Managing diabetes is a daily challenge faced by nearly 40 million Americans. It involves tracking food intake, timing medication and engaging in physical activity. Getting it wrong can lead to serious health issues; therefore, developing better prediction tools is a vital part of effective diabetes care.
To support better diabetes management, researchers funded by multiple U.S. National Science Foundation grants are developing innovative tools that help patients predict blood sugar levels more precisely without compromising the privacy of their health data. This cutting-edge approach could transform how people with diabetes monitor and manage their condition in real-time.
At the core of this technology is a method called federated learning, which allows artificial intelligence models to be trained across many patients' devices without sending any personal data to a central server. This setup is ideal for healthcare, where data privacy is paramount and patients often use battery- and memory-limited smart devices. But early federated learning systems struggled to adapt to individual differences, like how people eat, move or react to insulin.
To address this challenge, the research team grouped patients based on their carbohydrate (e.g., sugar and starch) intake levels. The idea is that people who eat in similar ways tend to show similar glucose patterns. By training the AI on these grouped behaviors, the model became more effective at making personalized blood glucose predictions.
To test their approach, the team evaluated two machine learning models using data generated from an FDA-approved Type 1 diabetes simulator. As simulated data accumulated, model accuracy improved. Notably, even with limited input, the system could build personalized models - a key advantage for newly diagnosed patients or those just beginning to use digital tools to manage their care.

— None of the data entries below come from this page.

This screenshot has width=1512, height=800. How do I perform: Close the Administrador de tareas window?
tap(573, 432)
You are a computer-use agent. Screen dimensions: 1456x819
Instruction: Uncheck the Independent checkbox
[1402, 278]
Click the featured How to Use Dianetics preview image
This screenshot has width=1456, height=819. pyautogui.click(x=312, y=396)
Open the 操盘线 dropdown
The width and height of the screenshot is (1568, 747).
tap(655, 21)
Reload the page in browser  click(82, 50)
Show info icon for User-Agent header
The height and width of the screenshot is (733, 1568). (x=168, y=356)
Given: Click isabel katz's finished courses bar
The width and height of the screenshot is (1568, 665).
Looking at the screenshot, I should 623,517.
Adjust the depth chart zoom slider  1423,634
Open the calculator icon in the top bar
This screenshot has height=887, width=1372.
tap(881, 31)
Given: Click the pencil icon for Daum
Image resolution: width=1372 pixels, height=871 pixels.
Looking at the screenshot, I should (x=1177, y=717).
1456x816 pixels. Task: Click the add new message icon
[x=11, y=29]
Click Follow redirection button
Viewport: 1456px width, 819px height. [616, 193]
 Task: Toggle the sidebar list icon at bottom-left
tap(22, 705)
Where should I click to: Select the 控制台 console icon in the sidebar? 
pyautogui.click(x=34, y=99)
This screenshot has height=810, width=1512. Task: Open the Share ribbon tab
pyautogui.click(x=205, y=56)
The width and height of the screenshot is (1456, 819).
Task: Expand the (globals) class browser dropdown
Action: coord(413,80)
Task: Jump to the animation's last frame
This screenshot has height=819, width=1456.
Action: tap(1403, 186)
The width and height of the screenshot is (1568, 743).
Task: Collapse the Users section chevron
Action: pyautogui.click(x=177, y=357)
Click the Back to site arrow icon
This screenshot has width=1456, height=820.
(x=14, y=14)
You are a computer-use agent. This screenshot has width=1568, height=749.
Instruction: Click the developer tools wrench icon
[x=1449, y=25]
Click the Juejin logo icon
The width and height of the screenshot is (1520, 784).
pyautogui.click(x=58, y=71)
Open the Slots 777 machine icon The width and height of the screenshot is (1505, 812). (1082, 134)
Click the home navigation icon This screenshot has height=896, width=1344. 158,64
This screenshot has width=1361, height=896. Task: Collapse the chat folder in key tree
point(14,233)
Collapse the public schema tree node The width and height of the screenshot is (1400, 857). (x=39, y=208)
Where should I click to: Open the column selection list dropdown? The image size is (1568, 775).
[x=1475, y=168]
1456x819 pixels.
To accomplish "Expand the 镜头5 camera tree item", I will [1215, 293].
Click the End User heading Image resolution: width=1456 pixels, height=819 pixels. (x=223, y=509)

Because traditional AI systems typically require gathering large amounts of data in a central location, which can pose privacy risks, especially when dealing with sensitive health information, federated learning provides a good solution for the field. It keeps personal data on each individual's device - like a phone or wearable sensor - and only shares the model's learning, never the raw data. This protects patient privacy while still allowing the system to improve over time.
While the early results are promising, the researchers note that the models still rely on detailed food intake data - something not all patients can easily provide. They plan to expand their system to include other factors like exercise and medication, and to test it with larger patient groups. In the long term, the researchers hope to extend this personalized, privacy-preserving AI approach to other chronic conditions like heart disease or asthma, where individualized care is equally important.
With diabetes costing the U.S. economy over $300 billion yearly, innovations that enable earlier intervention and personalized care can drive down long-term costs and improve population health outcomes.
This project highlights how public investment in cutting-edge research drives innovation that benefits not just individual patients but the entire U.S. healthcare system.